Change "webpages" to "web pages" in the stretch of items from the line containing "406, 919, 445)" through the line containing "475, 885, 487)", and give back only those lines with nothing else altered.

- _DATA LINES_
________________________________________

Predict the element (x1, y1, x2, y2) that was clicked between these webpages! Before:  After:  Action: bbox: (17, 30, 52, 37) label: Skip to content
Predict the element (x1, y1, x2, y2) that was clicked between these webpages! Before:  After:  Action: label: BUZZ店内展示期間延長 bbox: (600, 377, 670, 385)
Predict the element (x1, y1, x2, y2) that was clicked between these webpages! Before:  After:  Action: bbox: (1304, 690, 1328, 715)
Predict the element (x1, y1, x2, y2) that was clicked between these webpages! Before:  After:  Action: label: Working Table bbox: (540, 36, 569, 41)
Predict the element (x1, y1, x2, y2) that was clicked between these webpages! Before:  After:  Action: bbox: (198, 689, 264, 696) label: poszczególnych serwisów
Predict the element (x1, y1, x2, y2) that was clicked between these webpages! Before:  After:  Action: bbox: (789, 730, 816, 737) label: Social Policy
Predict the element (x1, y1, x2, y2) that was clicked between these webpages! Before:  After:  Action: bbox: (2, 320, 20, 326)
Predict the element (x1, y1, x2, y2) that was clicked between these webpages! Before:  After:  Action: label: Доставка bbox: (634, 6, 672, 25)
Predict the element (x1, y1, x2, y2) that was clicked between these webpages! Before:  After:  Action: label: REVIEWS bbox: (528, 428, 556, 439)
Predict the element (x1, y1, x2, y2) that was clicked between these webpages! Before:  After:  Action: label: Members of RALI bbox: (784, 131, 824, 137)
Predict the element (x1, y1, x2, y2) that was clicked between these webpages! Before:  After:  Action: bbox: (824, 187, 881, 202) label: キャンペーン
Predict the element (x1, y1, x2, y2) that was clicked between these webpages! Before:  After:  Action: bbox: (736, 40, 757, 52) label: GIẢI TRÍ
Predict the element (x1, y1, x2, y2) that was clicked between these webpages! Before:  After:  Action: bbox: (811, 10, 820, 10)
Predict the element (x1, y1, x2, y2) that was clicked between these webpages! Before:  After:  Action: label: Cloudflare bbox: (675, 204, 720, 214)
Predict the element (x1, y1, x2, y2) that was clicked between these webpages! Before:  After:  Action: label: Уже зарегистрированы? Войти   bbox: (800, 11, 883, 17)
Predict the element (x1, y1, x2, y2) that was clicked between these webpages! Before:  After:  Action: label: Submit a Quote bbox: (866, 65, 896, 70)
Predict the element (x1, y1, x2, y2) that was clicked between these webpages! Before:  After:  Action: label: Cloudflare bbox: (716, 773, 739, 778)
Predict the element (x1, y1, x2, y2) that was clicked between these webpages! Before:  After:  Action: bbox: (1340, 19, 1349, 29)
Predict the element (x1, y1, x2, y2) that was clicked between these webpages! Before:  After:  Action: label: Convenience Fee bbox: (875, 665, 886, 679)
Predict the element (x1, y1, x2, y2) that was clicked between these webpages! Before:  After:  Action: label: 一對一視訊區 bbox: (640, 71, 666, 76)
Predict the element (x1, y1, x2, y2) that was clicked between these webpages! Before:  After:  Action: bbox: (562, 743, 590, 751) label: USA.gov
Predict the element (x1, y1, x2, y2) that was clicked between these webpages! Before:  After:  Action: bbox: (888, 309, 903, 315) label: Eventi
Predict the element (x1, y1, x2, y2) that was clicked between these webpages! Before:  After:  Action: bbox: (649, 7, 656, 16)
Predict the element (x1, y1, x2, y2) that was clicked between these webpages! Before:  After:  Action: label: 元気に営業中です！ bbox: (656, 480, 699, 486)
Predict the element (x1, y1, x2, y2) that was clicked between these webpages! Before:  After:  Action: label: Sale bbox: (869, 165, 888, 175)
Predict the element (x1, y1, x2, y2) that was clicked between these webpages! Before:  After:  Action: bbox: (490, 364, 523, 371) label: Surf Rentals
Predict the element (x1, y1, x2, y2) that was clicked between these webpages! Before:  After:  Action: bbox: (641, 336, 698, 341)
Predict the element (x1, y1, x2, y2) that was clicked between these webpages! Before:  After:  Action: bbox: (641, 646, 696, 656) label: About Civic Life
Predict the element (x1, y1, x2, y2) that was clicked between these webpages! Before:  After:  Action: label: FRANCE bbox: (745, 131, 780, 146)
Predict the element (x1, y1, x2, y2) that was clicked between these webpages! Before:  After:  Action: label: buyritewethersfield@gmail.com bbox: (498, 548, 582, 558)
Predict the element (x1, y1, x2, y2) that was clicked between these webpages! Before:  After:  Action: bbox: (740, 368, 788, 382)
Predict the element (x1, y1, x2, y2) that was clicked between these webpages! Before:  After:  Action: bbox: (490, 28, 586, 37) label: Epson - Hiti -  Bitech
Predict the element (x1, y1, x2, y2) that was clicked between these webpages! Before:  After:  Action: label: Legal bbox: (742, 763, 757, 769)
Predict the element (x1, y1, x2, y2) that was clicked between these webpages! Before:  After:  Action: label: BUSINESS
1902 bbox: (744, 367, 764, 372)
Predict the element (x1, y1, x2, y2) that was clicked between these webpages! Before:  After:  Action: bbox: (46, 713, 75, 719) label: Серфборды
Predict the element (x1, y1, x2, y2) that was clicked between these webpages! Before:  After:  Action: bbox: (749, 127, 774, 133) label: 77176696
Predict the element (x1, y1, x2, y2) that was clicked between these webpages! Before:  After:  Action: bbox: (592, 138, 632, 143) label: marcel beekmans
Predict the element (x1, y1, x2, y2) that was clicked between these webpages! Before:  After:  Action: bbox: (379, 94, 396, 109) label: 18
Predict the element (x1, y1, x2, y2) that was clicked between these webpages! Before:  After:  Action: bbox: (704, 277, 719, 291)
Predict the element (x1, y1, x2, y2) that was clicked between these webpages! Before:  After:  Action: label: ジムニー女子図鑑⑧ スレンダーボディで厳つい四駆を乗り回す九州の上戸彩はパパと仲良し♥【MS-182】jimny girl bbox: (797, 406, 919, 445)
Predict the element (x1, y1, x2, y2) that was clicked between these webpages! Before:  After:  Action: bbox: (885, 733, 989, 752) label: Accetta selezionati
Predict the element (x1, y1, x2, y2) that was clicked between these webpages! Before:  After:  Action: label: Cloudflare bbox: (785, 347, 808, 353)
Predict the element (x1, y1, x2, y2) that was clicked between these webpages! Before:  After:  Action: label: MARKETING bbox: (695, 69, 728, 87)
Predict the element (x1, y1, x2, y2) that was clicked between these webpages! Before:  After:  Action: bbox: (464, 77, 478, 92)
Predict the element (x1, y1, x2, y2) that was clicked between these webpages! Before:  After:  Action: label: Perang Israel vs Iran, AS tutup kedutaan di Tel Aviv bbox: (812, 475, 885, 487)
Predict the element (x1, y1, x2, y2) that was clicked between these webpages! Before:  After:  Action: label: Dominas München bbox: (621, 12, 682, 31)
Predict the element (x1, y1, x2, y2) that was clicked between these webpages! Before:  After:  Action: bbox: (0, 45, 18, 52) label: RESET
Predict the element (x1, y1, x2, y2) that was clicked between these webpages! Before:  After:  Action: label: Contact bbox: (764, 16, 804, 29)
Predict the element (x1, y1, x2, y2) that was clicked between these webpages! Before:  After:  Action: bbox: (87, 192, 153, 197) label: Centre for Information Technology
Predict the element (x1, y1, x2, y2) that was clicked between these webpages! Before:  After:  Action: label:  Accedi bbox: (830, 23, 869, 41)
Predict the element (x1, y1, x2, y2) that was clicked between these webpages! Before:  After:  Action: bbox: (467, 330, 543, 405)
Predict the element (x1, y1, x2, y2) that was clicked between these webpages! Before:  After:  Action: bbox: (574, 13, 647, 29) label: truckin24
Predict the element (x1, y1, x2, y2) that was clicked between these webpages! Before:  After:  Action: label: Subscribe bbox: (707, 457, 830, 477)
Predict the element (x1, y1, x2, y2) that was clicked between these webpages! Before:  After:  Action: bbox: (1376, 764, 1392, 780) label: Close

________________________________________

- _EXERCISE RESPONSE_
Predict the element (x1, y1, x2, y2) that was clicked between these web pages! Before:  After:  Action: label: ジムニー女子図鑑⑧ スレンダーボディで厳つい四駆を乗り回す九州の上戸彩はパパと仲良し♥【MS-182】jimny girl bbox: (797, 406, 919, 445)
Predict the element (x1, y1, x2, y2) that was clicked between these web pages! Before:  After:  Action: bbox: (885, 733, 989, 752) label: Accetta selezionati
Predict the element (x1, y1, x2, y2) that was clicked between these web pages! Before:  After:  Action: label: Cloudflare bbox: (785, 347, 808, 353)
Predict the element (x1, y1, x2, y2) that was clicked between these web pages! Before:  After:  Action: label: MARKETING bbox: (695, 69, 728, 87)
Predict the element (x1, y1, x2, y2) that was clicked between these web pages! Before:  After:  Action: bbox: (464, 77, 478, 92)
Predict the element (x1, y1, x2, y2) that was clicked between these web pages! Before:  After:  Action: label: Perang Israel vs Iran, AS tutup kedutaan di Tel Aviv bbox: (812, 475, 885, 487)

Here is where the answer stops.